-- TASK MATERIAL follows --

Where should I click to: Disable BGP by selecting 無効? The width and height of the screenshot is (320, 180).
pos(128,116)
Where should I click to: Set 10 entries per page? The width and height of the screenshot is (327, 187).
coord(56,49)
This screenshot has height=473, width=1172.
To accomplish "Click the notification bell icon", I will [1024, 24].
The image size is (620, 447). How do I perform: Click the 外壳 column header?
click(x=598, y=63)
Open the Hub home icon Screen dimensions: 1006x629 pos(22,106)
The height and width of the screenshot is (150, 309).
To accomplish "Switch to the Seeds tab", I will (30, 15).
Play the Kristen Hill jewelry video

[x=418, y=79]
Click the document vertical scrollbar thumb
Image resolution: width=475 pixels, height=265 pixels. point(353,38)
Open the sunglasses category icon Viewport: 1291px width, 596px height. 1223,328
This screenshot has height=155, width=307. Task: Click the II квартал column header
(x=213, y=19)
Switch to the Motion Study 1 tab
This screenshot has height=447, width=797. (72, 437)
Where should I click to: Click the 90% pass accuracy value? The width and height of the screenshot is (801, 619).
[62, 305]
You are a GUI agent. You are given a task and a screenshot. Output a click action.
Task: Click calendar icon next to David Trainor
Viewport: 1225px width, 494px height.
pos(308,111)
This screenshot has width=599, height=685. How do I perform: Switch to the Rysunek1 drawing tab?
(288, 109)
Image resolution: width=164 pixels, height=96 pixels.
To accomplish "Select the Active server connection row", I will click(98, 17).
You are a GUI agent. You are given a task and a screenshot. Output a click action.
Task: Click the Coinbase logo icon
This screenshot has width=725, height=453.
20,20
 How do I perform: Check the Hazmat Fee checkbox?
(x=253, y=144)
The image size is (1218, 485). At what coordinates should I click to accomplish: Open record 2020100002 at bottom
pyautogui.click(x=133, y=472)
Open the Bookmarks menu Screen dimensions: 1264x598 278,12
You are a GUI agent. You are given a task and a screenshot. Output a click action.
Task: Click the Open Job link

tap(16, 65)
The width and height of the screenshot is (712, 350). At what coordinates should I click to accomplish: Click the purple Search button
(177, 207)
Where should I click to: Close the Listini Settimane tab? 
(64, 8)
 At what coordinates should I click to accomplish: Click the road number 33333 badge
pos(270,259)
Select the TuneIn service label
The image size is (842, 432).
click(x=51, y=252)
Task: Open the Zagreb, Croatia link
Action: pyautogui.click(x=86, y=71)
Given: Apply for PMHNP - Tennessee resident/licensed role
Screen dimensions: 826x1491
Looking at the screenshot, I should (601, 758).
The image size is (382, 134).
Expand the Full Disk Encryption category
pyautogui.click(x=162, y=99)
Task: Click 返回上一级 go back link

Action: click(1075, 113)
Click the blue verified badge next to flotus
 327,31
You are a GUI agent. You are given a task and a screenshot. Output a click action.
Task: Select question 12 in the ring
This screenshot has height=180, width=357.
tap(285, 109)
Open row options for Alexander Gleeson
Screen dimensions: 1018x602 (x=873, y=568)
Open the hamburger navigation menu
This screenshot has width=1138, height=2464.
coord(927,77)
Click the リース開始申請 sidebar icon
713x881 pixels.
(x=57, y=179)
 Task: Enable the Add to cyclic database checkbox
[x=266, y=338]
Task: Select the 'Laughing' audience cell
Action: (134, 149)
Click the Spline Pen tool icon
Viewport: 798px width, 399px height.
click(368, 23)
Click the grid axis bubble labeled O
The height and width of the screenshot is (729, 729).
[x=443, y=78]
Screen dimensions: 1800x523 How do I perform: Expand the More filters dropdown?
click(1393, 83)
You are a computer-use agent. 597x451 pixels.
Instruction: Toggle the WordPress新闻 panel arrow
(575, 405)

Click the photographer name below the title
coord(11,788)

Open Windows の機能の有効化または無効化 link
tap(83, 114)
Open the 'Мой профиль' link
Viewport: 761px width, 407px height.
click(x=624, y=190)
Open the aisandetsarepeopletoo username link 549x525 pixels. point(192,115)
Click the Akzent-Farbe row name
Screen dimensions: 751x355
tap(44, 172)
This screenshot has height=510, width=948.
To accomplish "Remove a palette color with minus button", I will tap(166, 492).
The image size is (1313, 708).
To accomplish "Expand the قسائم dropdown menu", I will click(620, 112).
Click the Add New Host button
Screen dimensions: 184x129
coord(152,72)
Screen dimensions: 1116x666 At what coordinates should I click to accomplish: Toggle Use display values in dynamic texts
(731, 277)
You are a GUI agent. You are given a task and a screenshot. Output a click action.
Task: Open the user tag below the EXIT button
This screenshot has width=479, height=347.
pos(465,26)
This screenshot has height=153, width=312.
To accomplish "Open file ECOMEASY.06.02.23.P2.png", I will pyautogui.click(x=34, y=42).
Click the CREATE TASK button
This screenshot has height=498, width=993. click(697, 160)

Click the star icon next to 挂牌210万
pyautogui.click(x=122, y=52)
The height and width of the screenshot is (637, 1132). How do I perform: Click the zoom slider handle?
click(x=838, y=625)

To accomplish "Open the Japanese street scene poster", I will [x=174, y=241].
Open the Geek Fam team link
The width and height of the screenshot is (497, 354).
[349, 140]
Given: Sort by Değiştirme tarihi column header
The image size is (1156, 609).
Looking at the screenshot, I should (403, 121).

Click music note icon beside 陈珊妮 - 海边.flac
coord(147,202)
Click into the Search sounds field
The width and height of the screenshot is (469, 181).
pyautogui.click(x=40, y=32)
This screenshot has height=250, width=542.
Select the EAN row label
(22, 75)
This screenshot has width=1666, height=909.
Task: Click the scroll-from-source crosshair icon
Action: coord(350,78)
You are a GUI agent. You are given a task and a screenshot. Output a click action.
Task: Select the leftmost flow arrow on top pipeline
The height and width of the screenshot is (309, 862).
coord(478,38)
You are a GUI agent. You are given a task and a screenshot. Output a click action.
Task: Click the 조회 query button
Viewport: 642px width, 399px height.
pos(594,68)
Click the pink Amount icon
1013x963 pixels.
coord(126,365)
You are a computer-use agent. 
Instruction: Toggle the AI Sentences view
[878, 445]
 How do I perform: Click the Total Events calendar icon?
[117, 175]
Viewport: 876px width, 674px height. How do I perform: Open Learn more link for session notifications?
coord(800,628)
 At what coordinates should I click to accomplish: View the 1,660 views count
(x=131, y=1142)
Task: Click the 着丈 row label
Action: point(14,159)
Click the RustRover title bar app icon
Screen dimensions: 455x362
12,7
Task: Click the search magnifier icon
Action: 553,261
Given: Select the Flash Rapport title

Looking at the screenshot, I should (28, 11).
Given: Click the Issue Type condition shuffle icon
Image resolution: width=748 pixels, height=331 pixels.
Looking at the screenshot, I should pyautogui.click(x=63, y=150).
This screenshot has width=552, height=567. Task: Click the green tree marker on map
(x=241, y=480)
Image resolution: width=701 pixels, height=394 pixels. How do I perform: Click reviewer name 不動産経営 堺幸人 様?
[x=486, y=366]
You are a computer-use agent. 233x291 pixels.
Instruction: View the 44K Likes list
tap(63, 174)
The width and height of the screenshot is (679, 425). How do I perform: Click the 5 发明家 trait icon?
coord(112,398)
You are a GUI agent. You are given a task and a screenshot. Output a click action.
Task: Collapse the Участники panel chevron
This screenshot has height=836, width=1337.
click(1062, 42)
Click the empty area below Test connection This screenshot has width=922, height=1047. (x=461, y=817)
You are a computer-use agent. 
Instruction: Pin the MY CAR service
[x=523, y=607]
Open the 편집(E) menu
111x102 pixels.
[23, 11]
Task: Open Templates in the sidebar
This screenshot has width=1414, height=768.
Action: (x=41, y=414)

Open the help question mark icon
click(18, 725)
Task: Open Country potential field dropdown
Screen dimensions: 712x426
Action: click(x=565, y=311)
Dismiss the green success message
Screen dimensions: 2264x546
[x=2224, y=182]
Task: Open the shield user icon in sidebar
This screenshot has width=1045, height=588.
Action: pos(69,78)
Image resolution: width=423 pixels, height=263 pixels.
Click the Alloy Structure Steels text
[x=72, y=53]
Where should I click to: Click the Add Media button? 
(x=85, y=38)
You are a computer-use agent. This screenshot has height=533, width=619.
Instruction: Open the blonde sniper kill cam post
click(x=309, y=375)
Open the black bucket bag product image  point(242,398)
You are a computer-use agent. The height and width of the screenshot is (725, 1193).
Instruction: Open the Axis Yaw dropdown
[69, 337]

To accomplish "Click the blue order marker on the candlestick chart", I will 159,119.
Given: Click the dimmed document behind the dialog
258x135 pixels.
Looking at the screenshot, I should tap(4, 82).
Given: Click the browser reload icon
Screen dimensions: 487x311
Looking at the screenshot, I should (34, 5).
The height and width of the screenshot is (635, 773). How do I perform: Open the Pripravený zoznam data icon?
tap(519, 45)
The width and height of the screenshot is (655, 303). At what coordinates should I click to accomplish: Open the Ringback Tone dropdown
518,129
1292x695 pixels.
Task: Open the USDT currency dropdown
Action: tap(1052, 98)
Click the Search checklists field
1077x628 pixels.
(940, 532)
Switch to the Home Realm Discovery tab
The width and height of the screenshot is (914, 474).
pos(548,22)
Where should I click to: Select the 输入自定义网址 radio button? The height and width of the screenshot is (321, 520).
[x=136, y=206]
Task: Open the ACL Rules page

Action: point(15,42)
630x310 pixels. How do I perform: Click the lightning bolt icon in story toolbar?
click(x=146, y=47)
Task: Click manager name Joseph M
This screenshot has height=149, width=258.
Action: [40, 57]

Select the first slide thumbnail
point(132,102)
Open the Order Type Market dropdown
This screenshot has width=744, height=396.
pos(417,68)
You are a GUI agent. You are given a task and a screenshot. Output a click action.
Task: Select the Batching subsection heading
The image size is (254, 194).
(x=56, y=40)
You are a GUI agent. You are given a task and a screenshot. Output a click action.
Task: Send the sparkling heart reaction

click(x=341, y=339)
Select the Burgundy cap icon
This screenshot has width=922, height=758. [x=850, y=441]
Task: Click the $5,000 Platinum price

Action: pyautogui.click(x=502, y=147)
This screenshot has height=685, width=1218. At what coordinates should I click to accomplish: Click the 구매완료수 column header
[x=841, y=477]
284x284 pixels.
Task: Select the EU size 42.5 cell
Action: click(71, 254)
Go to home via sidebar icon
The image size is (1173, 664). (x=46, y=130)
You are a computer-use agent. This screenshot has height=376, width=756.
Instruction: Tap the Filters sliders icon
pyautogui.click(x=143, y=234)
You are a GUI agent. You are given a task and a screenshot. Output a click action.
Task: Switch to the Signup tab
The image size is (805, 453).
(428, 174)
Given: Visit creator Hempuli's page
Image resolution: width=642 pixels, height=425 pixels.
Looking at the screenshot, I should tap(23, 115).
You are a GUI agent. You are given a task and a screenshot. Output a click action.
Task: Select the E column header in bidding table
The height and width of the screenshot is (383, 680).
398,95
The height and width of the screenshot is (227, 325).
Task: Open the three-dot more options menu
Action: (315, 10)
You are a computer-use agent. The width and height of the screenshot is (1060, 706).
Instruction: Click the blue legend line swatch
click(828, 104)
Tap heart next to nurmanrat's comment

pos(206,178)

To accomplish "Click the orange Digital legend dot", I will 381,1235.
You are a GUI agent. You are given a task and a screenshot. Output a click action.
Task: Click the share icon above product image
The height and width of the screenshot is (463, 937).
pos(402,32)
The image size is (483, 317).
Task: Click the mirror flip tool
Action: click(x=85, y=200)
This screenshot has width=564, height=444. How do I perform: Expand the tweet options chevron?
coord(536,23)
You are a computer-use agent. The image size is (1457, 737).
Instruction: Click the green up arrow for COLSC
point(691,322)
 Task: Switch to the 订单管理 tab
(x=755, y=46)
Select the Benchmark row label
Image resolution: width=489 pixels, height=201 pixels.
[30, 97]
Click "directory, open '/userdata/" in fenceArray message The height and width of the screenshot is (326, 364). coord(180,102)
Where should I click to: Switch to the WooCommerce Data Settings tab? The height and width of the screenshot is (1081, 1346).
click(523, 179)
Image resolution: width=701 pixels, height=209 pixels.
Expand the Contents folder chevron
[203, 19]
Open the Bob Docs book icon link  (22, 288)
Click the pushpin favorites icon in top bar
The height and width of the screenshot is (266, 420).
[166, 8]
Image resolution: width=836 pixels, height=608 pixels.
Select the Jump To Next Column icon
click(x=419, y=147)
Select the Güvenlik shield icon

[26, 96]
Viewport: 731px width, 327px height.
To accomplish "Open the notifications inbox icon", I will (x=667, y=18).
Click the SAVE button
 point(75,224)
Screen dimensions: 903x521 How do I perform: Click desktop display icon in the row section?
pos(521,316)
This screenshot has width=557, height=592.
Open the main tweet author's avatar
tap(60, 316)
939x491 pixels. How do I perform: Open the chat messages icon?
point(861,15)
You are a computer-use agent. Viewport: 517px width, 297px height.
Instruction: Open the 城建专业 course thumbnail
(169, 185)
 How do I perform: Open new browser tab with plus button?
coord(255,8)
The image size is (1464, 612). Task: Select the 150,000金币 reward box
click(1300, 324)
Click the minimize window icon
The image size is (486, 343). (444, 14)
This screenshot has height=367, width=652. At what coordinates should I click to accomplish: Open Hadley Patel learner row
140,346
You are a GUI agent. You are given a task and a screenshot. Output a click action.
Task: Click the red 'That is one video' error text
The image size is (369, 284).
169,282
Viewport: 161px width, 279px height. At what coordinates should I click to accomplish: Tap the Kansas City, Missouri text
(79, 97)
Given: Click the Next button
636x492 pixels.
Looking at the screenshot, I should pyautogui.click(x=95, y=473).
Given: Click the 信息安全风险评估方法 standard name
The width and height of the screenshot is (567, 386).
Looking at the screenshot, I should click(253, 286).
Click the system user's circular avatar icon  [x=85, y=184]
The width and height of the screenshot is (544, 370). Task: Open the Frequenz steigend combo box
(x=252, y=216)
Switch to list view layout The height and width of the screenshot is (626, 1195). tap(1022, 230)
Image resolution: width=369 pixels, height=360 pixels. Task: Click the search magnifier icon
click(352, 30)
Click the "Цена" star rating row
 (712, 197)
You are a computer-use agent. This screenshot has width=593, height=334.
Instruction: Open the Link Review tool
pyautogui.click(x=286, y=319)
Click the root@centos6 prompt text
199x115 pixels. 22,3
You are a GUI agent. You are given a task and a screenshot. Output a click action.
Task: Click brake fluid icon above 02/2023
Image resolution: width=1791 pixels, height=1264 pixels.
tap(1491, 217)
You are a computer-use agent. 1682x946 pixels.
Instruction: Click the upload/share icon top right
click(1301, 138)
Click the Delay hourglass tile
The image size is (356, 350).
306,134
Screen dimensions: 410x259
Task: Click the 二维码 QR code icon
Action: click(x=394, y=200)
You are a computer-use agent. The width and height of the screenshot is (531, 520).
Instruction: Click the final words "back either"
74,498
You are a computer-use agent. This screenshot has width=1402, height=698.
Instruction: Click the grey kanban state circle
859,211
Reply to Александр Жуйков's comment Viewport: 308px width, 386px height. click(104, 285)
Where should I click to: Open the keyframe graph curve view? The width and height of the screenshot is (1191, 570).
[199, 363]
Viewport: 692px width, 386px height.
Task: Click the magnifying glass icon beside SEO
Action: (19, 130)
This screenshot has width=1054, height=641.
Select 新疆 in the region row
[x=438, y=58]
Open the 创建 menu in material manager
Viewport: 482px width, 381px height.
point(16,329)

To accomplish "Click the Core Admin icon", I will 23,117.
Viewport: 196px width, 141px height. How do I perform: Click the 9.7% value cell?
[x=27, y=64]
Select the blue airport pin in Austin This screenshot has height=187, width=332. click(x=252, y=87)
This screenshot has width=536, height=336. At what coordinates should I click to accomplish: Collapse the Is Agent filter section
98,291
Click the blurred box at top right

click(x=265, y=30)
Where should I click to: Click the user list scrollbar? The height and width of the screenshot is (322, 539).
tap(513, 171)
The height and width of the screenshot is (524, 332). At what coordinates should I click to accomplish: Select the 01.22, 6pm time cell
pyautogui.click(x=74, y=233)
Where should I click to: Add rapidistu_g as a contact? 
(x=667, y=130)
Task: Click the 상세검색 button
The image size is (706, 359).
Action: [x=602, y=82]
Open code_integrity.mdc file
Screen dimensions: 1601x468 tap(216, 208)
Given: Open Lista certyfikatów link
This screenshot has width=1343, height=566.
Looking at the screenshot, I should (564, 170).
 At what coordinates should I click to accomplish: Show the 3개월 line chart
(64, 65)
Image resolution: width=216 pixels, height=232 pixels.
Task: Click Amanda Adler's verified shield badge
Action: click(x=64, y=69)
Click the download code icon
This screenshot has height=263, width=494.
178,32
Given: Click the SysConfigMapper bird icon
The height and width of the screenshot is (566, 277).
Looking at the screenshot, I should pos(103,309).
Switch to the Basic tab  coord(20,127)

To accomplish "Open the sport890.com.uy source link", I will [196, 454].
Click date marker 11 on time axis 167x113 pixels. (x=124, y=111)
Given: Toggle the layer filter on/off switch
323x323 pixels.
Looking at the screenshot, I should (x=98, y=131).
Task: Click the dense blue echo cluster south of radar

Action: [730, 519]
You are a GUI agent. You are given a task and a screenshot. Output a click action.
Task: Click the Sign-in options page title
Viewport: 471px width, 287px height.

-- TASK MATERIAL concluded --

Only the lines above starting at the line that holds "Where should I click to: Open" and ending at the line that holds "Given: Click the SysConfigMapper bird icon" are to be repeated, exactly and in full.

**SOLVED EXERCISE**:
Where should I click to: Open the keyframe graph curve view? The width and height of the screenshot is (1191, 570).
[199, 363]
Viewport: 692px width, 386px height.
Task: Click the magnifying glass icon beside SEO
Action: (19, 130)
This screenshot has width=1054, height=641.
Select 新疆 in the region row
[x=438, y=58]
Open the 创建 menu in material manager
Viewport: 482px width, 381px height.
point(16,329)

To accomplish "Click the Core Admin icon", I will 23,117.
Viewport: 196px width, 141px height. How do I perform: Click the 9.7% value cell?
[x=27, y=64]
Select the blue airport pin in Austin This screenshot has height=187, width=332. click(x=252, y=87)
This screenshot has width=536, height=336. At what coordinates should I click to accomplish: Collapse the Is Agent filter section
98,291
Click the blurred box at top right

click(x=265, y=30)
Where should I click to: Click the user list scrollbar? The height and width of the screenshot is (322, 539).
tap(513, 171)
The height and width of the screenshot is (524, 332). At what coordinates should I click to accomplish: Select the 01.22, 6pm time cell
pyautogui.click(x=74, y=233)
Where should I click to: Add rapidistu_g as a contact? 
(x=667, y=130)
Task: Click the 상세검색 button
The image size is (706, 359).
Action: [x=602, y=82]
Open code_integrity.mdc file
Screen dimensions: 1601x468 tap(216, 208)
Given: Open Lista certyfikatów link
This screenshot has width=1343, height=566.
Looking at the screenshot, I should (564, 170).
 At what coordinates should I click to accomplish: Show the 3개월 line chart
(64, 65)
Image resolution: width=216 pixels, height=232 pixels.
Task: Click Amanda Adler's verified shield badge
Action: click(x=64, y=69)
Click the download code icon
This screenshot has height=263, width=494.
178,32
Given: Click the SysConfigMapper bird icon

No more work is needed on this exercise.